Clinton was, and continues to be, one of those front men for the Shadow Government.

I guess its called having all the right stuff. I guess it is knowing who to do things for and how to put the interests of the people aside for your own personal gain. It starts so early in political careers that by the time you reach a level of "real importance" you actually believe that the interests of the backers are really the interests of the people.

What about real live trash? What about nuclear waste and municipal waste?

Tom Ridge has imposed a freeze on new landfill permits. That includes opening new cells in existing landfills. Keep in mind, landfill is the politically correct name for a filthy dirty smelly garbage dump.
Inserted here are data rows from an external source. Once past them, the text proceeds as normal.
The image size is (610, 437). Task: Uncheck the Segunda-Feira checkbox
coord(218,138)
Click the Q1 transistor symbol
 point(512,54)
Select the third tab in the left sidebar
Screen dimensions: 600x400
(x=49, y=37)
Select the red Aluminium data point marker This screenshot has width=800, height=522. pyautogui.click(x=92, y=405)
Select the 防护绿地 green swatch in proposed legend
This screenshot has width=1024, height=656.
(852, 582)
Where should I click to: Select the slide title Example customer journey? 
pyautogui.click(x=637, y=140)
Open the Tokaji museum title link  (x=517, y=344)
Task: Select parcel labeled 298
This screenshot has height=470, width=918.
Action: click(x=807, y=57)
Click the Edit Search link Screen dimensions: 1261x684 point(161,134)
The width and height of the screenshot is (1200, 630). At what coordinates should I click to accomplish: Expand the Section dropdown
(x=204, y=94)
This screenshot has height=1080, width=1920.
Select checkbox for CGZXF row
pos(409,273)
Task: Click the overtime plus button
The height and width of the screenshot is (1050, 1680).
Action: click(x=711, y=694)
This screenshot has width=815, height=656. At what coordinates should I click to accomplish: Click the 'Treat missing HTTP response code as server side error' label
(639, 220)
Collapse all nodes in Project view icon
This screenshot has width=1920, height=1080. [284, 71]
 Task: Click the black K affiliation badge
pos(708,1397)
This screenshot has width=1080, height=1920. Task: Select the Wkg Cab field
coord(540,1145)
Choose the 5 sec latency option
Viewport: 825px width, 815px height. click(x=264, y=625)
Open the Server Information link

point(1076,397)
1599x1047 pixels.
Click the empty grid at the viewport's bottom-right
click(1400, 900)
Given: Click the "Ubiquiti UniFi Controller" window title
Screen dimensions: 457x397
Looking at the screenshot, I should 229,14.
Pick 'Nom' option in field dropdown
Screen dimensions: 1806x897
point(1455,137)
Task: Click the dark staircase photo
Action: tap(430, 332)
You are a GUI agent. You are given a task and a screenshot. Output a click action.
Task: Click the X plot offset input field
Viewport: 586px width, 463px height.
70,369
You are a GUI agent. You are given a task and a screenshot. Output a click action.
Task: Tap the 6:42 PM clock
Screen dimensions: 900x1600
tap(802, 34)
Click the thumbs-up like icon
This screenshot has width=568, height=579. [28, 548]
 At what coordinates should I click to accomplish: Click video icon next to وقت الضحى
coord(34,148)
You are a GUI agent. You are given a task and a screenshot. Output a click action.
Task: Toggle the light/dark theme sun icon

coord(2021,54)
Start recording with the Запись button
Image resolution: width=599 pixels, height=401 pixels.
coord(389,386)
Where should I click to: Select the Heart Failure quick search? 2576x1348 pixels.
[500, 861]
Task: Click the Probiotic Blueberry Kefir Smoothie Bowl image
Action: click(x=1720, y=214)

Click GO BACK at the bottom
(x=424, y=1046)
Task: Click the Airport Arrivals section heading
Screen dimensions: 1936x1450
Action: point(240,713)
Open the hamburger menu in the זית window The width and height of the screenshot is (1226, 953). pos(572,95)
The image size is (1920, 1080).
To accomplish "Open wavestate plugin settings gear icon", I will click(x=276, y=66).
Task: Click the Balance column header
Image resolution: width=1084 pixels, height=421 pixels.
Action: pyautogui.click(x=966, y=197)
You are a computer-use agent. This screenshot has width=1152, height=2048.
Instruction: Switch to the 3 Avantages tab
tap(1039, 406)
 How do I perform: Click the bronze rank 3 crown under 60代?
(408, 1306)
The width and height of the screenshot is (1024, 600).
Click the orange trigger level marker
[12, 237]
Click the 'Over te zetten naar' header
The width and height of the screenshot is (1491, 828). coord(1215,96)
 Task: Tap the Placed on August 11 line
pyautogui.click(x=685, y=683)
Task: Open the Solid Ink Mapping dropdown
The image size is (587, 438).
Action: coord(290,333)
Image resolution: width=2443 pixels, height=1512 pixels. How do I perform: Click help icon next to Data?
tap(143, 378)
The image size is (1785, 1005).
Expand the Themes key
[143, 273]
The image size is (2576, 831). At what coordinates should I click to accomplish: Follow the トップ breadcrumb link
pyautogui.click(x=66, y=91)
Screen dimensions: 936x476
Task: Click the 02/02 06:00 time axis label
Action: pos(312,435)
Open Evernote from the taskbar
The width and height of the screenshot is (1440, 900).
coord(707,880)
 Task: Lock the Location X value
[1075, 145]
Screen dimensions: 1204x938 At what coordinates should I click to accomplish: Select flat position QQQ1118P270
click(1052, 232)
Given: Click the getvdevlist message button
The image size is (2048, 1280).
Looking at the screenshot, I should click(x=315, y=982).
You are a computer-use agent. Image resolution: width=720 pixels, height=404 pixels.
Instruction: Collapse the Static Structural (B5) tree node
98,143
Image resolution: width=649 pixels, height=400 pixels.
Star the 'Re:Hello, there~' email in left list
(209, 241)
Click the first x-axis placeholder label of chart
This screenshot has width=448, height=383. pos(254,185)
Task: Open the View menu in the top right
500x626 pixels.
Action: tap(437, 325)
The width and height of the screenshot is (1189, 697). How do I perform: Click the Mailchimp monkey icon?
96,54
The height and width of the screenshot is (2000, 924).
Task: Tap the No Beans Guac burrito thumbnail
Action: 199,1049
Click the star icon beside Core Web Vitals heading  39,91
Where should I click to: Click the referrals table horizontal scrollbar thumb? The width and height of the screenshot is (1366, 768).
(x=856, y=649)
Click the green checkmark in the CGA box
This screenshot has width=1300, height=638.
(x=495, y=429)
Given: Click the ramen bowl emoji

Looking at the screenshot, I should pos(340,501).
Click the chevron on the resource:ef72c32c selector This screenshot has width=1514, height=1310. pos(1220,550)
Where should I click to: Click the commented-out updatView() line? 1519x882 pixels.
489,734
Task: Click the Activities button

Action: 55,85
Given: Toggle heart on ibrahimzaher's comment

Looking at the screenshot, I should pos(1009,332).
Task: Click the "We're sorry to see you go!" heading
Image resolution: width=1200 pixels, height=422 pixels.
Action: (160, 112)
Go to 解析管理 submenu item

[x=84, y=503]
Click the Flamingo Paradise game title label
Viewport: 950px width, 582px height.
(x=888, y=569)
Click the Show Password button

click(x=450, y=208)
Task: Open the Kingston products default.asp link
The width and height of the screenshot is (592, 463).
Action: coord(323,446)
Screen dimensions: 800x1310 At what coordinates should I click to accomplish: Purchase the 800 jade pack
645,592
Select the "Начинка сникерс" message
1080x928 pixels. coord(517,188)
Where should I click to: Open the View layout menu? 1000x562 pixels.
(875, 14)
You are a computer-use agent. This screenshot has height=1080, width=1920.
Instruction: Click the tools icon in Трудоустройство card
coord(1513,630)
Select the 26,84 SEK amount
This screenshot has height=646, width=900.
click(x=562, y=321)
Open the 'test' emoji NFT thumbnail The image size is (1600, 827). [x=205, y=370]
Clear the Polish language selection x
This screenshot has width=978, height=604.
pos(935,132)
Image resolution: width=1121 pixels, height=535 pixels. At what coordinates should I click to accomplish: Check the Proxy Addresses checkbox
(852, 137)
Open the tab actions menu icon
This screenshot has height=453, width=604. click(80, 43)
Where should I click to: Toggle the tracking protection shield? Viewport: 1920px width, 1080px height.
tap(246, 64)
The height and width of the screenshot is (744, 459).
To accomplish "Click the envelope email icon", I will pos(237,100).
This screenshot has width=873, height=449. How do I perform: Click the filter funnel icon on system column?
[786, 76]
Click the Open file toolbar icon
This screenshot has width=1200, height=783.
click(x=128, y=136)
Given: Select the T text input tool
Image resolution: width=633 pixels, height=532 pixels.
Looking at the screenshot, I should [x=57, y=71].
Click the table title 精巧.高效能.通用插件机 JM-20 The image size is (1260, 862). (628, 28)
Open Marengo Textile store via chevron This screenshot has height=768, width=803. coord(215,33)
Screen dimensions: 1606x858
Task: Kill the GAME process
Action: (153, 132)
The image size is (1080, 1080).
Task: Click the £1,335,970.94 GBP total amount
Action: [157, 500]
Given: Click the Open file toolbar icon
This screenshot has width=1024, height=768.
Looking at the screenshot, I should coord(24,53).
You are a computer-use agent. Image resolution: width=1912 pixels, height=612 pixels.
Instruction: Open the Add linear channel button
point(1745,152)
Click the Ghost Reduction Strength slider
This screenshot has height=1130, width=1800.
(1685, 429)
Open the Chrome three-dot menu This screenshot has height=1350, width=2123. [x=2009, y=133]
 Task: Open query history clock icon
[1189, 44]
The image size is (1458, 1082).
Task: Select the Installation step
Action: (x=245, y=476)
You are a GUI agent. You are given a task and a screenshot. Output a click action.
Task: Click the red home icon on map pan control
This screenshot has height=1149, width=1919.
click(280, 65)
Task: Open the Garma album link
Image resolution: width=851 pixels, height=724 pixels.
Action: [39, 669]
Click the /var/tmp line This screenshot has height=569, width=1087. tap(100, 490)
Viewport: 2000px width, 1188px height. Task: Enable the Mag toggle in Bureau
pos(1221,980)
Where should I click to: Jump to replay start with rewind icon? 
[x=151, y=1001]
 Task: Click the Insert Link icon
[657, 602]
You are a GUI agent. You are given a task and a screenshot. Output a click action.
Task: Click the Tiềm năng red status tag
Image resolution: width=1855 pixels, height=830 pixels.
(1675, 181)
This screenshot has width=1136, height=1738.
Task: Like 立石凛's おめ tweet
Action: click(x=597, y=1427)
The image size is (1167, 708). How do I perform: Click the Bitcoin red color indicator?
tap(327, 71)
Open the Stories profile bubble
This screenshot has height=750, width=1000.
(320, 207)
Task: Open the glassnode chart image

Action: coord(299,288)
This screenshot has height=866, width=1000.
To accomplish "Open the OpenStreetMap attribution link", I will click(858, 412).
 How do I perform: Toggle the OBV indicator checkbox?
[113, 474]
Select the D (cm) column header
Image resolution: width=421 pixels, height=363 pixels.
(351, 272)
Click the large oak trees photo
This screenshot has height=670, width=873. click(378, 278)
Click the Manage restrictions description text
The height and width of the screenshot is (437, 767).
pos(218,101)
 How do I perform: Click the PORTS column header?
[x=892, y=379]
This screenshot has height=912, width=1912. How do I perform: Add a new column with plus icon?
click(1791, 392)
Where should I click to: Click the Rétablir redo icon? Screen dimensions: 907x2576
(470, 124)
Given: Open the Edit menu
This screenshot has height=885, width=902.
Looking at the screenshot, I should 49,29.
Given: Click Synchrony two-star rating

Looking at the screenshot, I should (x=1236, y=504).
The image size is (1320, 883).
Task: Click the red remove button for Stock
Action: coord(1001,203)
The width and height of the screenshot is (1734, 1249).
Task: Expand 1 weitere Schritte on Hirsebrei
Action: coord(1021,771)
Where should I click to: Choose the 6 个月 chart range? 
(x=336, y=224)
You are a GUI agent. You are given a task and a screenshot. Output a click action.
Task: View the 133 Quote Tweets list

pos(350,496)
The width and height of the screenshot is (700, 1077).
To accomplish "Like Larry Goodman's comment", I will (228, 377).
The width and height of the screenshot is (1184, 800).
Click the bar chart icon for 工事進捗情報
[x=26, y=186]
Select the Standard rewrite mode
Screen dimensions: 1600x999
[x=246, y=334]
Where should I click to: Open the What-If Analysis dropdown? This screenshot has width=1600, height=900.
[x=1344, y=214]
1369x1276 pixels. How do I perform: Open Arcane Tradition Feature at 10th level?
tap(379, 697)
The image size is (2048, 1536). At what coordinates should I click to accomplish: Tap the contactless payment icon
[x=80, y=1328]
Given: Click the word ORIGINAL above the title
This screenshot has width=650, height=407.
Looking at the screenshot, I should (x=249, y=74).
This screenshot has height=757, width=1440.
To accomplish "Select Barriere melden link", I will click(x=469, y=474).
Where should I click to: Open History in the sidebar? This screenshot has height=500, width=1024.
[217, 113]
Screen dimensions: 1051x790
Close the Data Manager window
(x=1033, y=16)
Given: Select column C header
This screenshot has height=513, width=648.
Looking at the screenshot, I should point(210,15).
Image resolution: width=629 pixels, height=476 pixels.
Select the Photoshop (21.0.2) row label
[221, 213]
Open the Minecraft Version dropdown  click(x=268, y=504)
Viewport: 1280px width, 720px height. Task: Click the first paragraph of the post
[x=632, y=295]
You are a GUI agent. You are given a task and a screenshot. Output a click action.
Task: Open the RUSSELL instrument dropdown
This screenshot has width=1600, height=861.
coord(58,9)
Why would he do such a thing?

Jim Weaver, my Democratic counterpart in the Court House, pointed out something very relevant yesterday. "I've been a Democrat all my life," he said. "Republicans don't do things that hurt businessmen. They won't think twice about hurting the little guy; but they don't hurt business." In the same conversation it was noted that the Ridge for Governor Campaign received $150,000 from waste haulers. I would guess the freeze on new permits will quietly disappear right after the election.

The same goes for the statements about Pennsylvania not needing a Low Level Nuclear Waste Dump. If that was true, why was Chem Nuclear present at the County Commissioners' Convention in Pittsburgh? Why is Pennsylvania still pursuing the permitting process with the Department of Energy? Why? Again, was this an election year ploy by the Governor to not only win re-election, but to win by such an impressive margin that he would be considered as a Vice Presidential Candidate in 2000? 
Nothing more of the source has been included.